Á l’échelon administratif, Courbet avait connu une activité limitée durant les années précédant sa création en commune de plein exercice. L’administration confiée depuis 1886 à un ancien colon du centre, Ferdinand MOULLET, permettait d’espérer une renaissance de l’activité administrative et des services. Grâce à la diligence de cet homme, de nombreuses réalisations furent menées à bien.

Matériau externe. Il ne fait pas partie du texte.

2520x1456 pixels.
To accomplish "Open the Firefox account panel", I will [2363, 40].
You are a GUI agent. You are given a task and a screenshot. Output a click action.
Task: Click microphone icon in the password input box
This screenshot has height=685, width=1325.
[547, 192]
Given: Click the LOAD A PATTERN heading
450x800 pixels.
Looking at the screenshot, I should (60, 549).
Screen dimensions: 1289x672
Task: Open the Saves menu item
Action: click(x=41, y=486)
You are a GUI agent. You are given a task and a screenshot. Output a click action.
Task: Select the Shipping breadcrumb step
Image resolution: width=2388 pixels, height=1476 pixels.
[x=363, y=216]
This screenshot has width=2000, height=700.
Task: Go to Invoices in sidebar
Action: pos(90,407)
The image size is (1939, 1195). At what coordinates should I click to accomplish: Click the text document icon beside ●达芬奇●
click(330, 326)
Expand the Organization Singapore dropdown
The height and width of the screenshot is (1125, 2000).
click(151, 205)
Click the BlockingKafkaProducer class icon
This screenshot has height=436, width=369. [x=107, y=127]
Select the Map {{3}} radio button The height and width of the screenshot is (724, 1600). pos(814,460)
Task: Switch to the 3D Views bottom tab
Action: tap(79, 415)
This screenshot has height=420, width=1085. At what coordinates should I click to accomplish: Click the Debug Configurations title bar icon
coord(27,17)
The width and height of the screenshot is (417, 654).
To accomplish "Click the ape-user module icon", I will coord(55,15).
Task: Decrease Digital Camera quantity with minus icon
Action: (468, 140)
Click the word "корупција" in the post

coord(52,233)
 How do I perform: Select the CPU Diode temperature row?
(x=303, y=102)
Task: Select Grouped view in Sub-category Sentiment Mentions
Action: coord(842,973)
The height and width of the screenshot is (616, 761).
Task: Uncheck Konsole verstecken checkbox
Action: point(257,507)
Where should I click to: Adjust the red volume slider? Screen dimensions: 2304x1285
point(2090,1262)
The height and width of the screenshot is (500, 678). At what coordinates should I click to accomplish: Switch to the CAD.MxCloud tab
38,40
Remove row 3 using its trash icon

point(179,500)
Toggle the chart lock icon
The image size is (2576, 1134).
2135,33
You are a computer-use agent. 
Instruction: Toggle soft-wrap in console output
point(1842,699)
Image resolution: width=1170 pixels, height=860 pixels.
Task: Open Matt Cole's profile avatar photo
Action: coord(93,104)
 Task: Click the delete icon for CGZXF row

Dès 1886, le maire de Courbet et son conseil municipal (MM JEANNOUTOT, FUCHS, ANTONI, GRAZIANI, PERAULT….) décidèrent que la mairie située sur la place principale du village devait cesser de servir à la fois d’école et de célébration du culte catholique. A l’unanimité, le conseil reconnaissait qu’une école étant plus utile qu’une église, il était préférable de construire l’école et de laisser l’autorité diocésaine qui avait plus de ressources, le soin de construire l’église. Ce qui fut fait la même année… L’école composée de deux salles de classe prévues pour l’instruction publique et l’organisation du culte fût construite face à la mairie sur les lots 5 bis et 127 d’une contenance totale (jardin compris) de 2 hectares 55 ares 90 centiares. Mme GOMBEAU et M. LAMBERTIN furent les premiers instituteurs.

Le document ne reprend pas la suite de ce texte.